Selected text Start Marker

Airtel Africa's future growth hinges on a powerful but concentrated strategy: capitalizing on low data and mobile money penetration across its 14 African markets. Operationally, the company delivers exceptional double-digit growth in constant currency, consistently outperforming peers like MTN and Vodacom. However, this impressive performance is consistently undermined by severe currency devaluations, particularly the Nigerian Naira, which severely impacts reported USD earnings. The investment takeaway is therefore mixed; while the underlying business is a high-growth engine, the immense currency risk makes it a volatile and unpredictable investment for those focused on USD-based returns.

Comprehensive Analysis

The following analysis assesses Airtel Africa's growth potential through the fiscal year 2028 (FY2028), which ends March 31, 2028. All forward-looking figures are based on analyst consensus estimates unless otherwise specified. Consensus projects Airtel Africa's constant currency revenue to grow at a compound annual growth rate (CAGR) of +13% to +16% through FY2028, a robust figure reflecting strong underlying demand. However, due to persistent currency headwinds, the projected USD-denominated revenue growth is much lower, in the +3% to +6% range (consensus). Similarly, while operational profits (EBITDA) are expected to grow, reported EPS in USD is forecast to be highly volatile, with a projected CAGR that could range from negative single-digits to low positive single-digits through FY2028 (consensus).

Selected text End Marker
Dataset extract Start Marker

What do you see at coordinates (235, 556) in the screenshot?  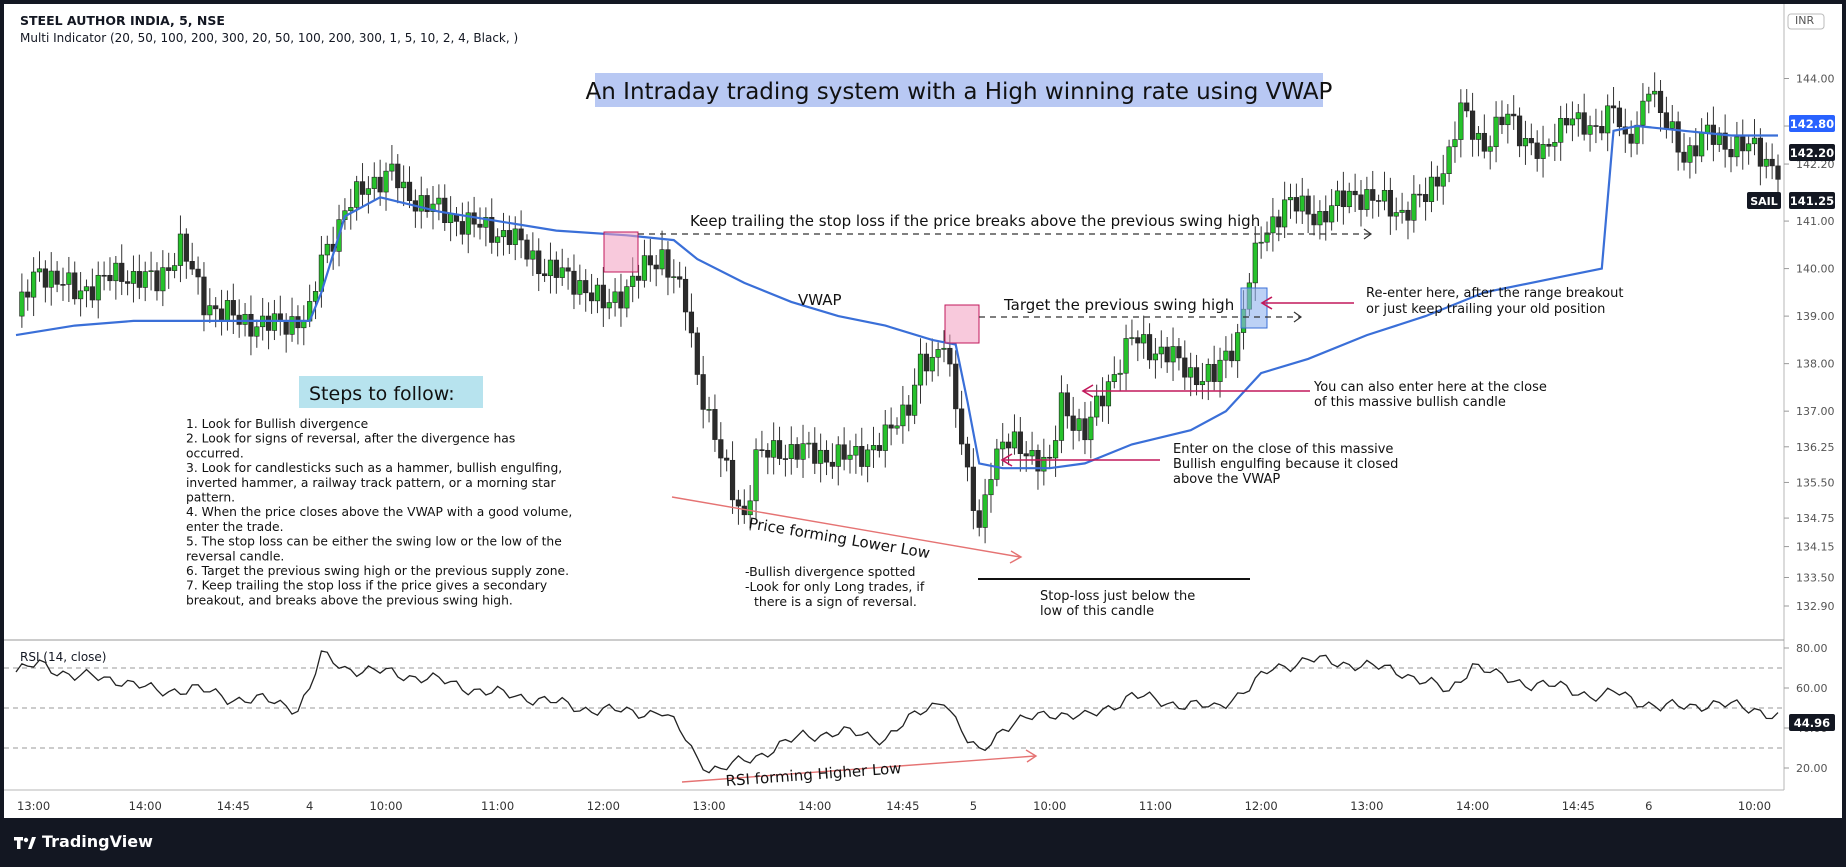 I see `steps-line: reversal candle.` at bounding box center [235, 556].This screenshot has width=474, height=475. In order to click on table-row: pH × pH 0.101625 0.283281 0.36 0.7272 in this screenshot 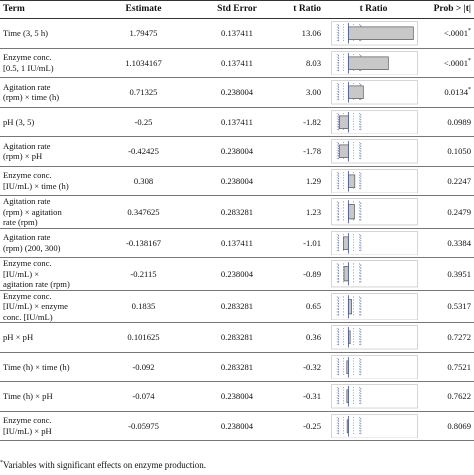, I will do `click(237, 338)`.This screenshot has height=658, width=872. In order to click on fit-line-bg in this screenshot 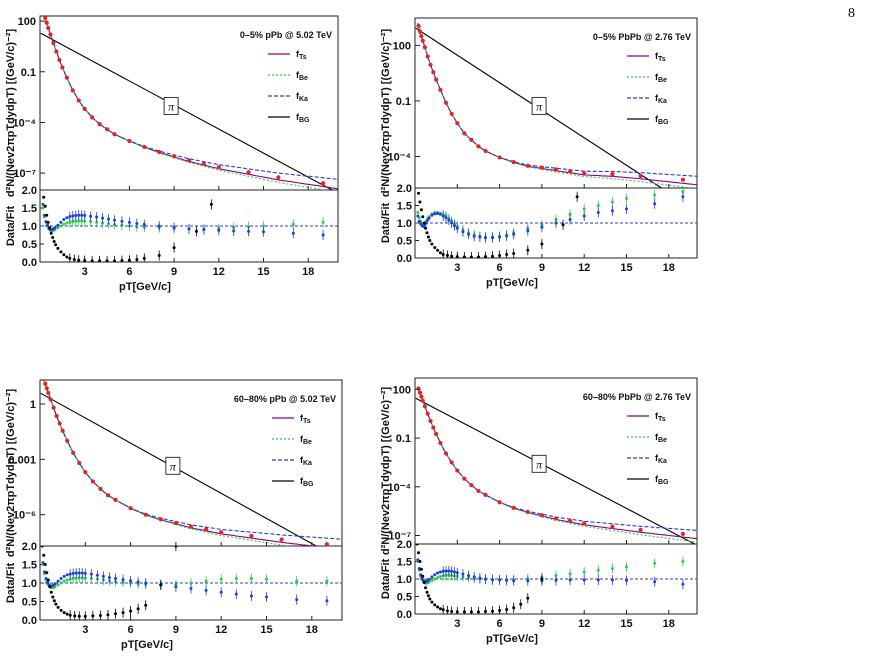, I will do `click(556, 470)`.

Dataset extract End Marker

**Written task:**
In the Airtel Africa analysis, what compound annual growth rate does consensus project for constant currency revenue through FY2028? The data has no connection to the Airtel Africa analysis.

**Problem solution:**
+13% to +16%